The task:
For the entries below, the expected answer is the line with "Task: Click the Terminal tab in console pane", the line with "Task: Click the reply", and every line between them, exactly as written, and nothing more.

##### Material for the task

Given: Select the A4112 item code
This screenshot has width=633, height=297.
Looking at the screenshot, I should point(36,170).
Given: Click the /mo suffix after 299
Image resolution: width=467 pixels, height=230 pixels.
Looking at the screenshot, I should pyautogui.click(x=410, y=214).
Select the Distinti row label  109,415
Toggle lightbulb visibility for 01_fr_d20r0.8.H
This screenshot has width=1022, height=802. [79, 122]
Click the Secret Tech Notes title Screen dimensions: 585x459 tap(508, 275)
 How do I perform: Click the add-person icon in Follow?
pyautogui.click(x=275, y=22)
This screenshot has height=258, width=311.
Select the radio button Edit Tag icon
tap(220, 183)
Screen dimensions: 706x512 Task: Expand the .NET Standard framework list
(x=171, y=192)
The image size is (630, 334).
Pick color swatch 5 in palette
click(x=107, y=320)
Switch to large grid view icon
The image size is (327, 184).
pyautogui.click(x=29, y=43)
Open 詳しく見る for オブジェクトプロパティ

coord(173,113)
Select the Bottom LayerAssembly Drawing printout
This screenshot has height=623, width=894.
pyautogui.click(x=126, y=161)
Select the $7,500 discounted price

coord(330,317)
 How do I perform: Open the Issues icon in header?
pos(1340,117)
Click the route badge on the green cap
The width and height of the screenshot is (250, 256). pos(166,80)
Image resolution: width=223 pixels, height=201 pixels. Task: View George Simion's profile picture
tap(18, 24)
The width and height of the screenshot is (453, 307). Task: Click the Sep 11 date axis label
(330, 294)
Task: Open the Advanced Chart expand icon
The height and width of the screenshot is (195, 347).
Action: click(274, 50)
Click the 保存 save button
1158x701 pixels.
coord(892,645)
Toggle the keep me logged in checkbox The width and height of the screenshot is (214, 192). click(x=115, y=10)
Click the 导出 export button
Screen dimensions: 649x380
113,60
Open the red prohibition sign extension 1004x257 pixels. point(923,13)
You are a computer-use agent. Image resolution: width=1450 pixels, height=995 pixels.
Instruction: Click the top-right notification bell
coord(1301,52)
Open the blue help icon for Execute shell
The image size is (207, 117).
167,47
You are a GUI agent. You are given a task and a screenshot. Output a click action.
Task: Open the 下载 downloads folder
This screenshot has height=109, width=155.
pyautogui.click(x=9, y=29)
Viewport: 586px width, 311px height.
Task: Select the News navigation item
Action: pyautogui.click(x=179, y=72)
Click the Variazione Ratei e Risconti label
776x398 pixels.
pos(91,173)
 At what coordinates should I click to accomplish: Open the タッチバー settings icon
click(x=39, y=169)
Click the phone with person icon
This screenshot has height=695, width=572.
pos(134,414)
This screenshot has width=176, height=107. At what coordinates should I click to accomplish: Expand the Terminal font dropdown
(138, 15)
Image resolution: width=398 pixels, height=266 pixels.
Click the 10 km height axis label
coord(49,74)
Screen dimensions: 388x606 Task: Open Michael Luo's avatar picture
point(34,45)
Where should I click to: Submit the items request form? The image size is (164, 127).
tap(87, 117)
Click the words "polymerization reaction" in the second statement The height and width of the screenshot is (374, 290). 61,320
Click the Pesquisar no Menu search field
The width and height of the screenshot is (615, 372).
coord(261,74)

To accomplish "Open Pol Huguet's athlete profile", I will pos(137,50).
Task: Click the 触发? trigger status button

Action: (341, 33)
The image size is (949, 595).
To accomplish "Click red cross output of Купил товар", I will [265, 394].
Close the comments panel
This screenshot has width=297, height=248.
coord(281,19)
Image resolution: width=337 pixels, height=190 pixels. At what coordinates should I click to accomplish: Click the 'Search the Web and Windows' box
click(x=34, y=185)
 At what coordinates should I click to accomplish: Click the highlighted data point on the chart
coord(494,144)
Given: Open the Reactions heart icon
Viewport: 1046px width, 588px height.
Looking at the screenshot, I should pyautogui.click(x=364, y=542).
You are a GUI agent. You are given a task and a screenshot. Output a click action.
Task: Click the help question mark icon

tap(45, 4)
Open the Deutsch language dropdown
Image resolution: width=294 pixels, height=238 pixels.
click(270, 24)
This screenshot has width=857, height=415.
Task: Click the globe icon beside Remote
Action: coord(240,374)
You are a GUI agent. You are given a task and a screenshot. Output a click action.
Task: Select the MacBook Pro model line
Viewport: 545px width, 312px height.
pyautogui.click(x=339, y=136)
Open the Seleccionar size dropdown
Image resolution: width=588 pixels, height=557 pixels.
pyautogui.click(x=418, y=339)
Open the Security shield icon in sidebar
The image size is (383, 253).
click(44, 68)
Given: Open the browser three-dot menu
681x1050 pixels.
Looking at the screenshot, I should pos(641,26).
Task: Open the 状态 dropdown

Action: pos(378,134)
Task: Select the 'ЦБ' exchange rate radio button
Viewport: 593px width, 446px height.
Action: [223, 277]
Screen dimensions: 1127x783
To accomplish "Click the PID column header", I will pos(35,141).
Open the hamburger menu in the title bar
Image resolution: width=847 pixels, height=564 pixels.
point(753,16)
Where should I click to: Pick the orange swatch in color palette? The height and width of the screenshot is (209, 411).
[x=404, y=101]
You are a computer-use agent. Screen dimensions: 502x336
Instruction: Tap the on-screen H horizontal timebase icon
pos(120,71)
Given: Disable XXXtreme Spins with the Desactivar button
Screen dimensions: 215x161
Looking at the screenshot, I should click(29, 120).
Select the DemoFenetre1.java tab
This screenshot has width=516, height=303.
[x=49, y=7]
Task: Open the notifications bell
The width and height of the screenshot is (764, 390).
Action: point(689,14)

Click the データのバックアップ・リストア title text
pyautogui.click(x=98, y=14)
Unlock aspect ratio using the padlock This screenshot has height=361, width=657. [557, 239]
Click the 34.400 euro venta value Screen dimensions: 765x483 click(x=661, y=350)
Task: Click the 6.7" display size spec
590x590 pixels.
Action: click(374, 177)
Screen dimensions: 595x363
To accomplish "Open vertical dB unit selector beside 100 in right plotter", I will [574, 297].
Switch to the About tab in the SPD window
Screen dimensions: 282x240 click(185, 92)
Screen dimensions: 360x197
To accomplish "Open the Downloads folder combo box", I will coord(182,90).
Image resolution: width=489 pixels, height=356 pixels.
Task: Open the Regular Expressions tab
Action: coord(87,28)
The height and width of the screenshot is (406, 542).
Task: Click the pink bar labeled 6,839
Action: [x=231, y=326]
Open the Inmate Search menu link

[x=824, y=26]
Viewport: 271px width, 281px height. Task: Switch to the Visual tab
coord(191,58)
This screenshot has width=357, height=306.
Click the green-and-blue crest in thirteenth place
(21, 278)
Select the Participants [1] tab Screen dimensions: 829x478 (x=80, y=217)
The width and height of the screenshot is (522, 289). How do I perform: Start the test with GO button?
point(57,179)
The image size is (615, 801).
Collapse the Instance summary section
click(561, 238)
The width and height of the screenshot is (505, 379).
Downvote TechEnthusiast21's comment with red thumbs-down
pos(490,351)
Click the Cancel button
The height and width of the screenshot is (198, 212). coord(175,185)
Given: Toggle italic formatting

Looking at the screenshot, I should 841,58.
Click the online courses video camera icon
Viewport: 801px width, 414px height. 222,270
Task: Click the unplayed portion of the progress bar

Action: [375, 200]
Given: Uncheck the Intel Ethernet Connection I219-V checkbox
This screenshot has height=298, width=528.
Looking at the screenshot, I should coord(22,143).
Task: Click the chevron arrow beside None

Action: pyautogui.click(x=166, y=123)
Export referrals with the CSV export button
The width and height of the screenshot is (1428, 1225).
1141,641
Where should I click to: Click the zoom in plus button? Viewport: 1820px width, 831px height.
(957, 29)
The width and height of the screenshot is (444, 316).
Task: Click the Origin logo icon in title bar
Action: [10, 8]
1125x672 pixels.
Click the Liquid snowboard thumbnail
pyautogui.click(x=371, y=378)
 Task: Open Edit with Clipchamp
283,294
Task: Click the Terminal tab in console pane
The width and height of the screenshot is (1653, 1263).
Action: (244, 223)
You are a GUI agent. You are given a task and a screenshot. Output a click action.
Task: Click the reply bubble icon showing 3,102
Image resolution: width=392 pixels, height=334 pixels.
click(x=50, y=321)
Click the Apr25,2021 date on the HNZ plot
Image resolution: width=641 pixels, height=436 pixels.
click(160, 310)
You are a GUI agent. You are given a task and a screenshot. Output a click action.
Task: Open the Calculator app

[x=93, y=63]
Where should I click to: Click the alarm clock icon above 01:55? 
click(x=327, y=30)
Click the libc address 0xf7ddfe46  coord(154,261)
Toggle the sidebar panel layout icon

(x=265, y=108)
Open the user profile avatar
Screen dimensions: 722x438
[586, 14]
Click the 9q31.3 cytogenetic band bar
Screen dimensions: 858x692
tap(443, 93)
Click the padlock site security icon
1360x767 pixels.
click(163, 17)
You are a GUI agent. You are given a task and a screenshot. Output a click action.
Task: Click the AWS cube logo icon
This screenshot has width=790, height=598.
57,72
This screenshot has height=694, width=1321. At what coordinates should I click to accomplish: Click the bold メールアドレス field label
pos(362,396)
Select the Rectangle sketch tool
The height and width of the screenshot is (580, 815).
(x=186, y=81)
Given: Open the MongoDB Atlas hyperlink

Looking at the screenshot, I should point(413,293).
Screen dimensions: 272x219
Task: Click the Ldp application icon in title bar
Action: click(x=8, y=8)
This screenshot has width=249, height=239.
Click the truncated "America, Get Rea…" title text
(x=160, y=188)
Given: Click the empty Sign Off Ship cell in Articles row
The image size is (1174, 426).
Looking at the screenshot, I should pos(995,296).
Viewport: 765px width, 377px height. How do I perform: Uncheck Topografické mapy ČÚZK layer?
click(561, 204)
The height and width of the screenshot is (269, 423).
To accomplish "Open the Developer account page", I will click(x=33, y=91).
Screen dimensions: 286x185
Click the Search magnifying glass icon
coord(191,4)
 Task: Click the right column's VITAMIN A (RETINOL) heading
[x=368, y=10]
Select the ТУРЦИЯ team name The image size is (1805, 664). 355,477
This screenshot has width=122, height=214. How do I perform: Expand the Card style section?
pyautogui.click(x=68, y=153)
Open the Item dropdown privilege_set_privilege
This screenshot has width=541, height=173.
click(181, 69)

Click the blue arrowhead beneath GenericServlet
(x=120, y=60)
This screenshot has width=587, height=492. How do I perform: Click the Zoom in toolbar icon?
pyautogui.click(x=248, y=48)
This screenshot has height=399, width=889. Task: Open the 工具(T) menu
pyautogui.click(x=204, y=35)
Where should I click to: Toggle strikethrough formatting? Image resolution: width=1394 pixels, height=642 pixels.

##########

Task solution:
Task: Click the Terminal tab in console pane
The width and height of the screenshot is (1653, 1263).
Action: (244, 223)
You are a GUI agent. You are given a task and a screenshot. Output a click action.
Task: Click the reply bubble icon showing 3,102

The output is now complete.